GIVEN EXERCISE -> Pull out every line in the data below that contains the string "Where" and copy each one in full. Case counts.

DATA SHOWN ->
▬▬▬▬▬▬

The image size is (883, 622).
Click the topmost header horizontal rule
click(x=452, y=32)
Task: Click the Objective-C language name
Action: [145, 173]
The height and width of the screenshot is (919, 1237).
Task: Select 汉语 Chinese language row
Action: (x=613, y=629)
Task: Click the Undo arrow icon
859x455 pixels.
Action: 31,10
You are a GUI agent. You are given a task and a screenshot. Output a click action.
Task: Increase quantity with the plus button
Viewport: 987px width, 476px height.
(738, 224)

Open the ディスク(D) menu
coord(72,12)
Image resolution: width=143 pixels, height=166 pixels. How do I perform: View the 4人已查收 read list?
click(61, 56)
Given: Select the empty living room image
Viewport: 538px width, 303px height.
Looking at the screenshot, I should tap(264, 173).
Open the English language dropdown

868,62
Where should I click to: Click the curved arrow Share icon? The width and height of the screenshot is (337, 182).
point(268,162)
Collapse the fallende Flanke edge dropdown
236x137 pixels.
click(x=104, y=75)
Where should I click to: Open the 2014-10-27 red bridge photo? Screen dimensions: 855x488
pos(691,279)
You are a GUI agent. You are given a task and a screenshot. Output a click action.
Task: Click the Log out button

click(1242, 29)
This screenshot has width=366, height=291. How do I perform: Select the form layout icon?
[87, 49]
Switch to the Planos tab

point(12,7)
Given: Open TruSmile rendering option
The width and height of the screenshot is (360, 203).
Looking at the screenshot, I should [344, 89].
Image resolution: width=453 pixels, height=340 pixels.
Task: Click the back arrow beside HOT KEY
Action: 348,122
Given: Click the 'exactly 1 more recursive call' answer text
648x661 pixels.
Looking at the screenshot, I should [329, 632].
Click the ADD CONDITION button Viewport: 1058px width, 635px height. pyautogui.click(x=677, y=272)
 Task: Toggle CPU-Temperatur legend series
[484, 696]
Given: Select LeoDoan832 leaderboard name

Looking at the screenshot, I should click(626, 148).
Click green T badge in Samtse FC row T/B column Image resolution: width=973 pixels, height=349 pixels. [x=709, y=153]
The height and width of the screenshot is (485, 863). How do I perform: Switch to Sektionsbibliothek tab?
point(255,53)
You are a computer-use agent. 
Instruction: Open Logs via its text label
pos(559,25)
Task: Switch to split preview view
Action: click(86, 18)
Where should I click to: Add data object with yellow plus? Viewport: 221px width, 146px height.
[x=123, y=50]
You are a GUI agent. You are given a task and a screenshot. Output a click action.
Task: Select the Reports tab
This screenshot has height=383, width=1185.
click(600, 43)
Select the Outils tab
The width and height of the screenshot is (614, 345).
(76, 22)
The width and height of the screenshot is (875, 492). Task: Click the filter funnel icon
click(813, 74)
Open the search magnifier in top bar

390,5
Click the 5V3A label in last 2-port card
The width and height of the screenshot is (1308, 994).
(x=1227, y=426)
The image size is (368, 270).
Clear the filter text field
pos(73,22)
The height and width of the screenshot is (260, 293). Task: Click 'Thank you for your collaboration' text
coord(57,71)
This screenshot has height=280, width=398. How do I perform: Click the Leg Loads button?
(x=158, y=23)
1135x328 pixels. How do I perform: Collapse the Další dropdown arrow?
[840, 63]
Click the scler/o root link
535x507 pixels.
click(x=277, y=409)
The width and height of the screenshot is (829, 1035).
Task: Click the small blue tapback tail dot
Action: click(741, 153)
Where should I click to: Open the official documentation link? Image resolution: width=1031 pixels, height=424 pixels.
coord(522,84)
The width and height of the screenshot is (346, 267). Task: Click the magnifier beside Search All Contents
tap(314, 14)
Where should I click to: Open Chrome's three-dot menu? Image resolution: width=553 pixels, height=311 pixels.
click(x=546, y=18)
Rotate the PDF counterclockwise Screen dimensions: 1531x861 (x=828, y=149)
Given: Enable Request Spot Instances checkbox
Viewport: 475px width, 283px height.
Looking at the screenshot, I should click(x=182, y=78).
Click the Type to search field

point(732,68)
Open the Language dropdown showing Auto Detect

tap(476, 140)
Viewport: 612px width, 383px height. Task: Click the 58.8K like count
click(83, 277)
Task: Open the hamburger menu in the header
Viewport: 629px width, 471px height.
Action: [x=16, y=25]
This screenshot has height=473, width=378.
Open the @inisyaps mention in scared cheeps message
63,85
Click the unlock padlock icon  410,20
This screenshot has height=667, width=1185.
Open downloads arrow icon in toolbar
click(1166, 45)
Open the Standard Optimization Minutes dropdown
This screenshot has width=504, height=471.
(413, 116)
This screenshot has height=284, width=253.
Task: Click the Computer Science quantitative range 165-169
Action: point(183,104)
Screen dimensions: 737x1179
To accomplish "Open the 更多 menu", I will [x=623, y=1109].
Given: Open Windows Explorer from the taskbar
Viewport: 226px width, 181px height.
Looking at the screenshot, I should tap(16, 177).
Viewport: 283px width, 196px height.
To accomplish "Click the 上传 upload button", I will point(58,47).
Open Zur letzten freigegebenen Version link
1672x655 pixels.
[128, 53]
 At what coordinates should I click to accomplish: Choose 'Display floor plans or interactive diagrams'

▬▬▬▬▬▬

TASK RESULT ->
Where should I click to: Click the curved arrow Share icon? The width and height of the screenshot is (337, 182).
Where should I click to: Open the 2014-10-27 red bridge photo? Screen dimensions: 855x488
Where should I click to: Add data object with yellow plus? Viewport: 221px width, 146px height.
Where should I click to: Open the official documentation link? Image resolution: width=1031 pixels, height=424 pixels.
Where should I click to: Open Chrome's three-dot menu? Image resolution: width=553 pixels, height=311 pixels.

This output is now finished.